Data on finding visible targets
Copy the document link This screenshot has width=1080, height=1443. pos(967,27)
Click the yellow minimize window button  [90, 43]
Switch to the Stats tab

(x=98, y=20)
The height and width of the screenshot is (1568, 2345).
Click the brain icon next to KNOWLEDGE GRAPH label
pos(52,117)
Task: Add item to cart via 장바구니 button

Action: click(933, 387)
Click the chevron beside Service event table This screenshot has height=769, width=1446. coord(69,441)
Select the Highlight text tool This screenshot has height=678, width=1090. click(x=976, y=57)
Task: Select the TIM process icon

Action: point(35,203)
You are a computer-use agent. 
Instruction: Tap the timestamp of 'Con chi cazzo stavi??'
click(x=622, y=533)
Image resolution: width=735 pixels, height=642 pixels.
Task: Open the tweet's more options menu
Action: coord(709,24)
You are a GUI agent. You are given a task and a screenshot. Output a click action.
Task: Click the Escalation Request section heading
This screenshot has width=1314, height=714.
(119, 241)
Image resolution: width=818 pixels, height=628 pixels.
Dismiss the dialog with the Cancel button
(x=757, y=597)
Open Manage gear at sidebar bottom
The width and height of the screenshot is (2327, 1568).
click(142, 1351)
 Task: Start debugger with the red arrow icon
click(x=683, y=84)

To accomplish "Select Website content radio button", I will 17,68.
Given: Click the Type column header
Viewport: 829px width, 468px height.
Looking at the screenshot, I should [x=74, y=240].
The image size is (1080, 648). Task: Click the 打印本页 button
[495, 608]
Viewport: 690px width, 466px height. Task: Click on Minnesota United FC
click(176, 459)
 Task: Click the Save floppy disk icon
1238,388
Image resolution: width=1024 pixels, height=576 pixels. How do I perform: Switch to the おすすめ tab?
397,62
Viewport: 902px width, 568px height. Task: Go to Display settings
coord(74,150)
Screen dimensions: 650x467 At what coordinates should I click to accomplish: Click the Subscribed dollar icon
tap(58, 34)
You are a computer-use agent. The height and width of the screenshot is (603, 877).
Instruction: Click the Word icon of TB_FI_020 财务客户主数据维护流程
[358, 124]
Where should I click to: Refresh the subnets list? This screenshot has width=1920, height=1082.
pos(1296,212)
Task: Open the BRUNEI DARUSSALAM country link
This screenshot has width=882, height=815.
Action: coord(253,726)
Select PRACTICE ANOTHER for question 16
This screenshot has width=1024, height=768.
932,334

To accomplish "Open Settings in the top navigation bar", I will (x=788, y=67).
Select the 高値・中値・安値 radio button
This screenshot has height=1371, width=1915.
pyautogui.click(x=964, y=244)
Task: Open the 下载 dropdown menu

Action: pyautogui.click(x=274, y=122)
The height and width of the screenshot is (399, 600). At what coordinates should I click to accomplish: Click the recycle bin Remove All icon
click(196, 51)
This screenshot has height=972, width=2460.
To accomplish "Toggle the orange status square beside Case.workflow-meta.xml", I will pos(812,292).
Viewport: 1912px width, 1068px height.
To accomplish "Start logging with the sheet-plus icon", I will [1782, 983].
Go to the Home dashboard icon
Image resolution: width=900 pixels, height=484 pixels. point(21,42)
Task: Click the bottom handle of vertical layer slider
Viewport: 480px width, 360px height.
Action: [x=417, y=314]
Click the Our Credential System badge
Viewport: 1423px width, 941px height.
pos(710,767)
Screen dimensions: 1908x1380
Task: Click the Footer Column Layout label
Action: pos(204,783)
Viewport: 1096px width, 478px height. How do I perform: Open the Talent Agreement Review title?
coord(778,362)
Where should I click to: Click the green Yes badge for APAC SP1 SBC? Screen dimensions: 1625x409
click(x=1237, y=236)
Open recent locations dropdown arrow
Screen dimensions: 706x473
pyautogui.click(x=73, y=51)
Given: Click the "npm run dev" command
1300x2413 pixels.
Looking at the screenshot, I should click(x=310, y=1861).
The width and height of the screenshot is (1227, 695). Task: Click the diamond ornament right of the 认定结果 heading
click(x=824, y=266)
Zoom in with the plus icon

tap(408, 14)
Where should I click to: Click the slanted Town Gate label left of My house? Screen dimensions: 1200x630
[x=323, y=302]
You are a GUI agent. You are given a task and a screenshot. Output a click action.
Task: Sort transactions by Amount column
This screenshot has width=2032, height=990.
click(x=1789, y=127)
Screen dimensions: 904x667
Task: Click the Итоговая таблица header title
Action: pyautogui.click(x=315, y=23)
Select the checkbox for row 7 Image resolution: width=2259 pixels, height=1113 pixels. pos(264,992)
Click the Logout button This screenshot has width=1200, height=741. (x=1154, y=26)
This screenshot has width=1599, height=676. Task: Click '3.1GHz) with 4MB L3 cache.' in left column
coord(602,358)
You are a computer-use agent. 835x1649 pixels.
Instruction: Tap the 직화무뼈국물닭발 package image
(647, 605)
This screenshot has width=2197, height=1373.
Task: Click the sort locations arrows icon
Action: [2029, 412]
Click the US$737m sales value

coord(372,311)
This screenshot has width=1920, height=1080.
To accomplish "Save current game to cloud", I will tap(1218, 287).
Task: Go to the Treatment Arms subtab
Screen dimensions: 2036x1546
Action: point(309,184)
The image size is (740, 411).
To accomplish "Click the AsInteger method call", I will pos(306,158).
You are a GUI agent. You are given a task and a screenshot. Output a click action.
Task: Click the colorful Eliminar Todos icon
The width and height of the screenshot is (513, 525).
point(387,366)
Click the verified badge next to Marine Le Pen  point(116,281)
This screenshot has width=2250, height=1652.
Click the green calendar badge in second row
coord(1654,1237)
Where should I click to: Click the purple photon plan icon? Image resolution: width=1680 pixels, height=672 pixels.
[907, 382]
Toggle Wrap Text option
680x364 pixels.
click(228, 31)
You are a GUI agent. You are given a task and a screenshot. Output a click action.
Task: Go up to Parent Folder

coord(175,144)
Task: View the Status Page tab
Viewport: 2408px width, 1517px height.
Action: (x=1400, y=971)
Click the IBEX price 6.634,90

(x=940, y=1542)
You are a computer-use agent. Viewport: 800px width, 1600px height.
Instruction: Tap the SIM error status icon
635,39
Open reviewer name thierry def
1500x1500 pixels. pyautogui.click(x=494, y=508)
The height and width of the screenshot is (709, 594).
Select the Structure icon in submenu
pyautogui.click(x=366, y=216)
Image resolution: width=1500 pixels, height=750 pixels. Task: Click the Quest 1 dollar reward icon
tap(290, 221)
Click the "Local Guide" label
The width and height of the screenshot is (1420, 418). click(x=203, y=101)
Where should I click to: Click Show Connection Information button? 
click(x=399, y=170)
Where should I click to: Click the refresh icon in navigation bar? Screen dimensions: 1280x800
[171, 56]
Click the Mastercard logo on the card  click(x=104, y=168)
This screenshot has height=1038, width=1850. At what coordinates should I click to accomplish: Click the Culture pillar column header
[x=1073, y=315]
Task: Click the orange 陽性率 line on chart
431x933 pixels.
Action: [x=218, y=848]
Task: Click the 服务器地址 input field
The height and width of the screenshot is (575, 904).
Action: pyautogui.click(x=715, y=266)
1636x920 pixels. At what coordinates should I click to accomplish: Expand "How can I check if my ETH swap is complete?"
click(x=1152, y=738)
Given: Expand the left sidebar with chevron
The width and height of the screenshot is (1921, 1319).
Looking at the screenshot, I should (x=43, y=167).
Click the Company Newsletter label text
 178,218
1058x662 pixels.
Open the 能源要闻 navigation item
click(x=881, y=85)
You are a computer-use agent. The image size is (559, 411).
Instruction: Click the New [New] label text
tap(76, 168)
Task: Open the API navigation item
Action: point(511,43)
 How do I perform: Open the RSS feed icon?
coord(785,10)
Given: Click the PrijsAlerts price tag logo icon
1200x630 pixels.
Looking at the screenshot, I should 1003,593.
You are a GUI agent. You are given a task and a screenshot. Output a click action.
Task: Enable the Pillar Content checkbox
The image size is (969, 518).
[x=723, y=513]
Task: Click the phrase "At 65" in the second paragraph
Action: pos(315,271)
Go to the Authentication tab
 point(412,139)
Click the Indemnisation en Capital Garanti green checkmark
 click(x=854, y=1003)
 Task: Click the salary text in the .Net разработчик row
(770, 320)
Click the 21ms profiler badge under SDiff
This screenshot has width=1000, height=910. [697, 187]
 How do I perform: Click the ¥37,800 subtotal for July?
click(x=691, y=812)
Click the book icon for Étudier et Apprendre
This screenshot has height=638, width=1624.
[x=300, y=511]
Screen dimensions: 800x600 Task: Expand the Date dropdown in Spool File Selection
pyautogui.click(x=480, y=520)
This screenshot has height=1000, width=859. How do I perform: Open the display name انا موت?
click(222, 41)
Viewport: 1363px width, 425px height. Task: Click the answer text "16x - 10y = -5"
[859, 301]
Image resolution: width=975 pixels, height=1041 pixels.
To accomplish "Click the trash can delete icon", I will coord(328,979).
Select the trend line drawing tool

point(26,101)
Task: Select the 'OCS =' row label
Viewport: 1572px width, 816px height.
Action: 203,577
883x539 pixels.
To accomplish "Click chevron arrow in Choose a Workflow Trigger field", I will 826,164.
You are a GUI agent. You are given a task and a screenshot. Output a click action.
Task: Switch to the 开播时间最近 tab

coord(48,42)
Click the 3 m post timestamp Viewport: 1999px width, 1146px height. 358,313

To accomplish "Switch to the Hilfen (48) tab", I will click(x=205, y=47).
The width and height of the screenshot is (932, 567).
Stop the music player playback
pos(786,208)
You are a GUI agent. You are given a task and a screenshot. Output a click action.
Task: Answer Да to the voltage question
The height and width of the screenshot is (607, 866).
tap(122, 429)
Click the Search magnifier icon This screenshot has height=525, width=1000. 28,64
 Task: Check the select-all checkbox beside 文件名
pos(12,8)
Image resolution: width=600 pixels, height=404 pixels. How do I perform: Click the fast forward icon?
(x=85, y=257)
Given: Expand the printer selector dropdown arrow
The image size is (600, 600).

● **Short problem**
Reproduce the material from the line that has "You are a computer-use agent. The height" through the line that has "Action: pyautogui.click(x=274, y=122)", and substitute "Goal" for every "Task" with nothing else changed.

● **The solution**
You are a computer-use agent. The height and width of the screenshot is (603, 877).
Instruction: Click the Word icon of TB_FI_020 财务客户主数据维护流程
[358, 124]
Where should I click to: Refresh the subnets list? This screenshot has width=1920, height=1082.
pos(1296,212)
Goal: Open the BRUNEI DARUSSALAM country link
This screenshot has width=882, height=815.
Action: coord(253,726)
Select PRACTICE ANOTHER for question 16
This screenshot has width=1024, height=768.
932,334

To accomplish "Open Settings in the top navigation bar", I will (x=788, y=67).
Select the 高値・中値・安値 radio button
This screenshot has height=1371, width=1915.
pyautogui.click(x=964, y=244)
Goal: Open the 下载 dropdown menu

Action: pyautogui.click(x=274, y=122)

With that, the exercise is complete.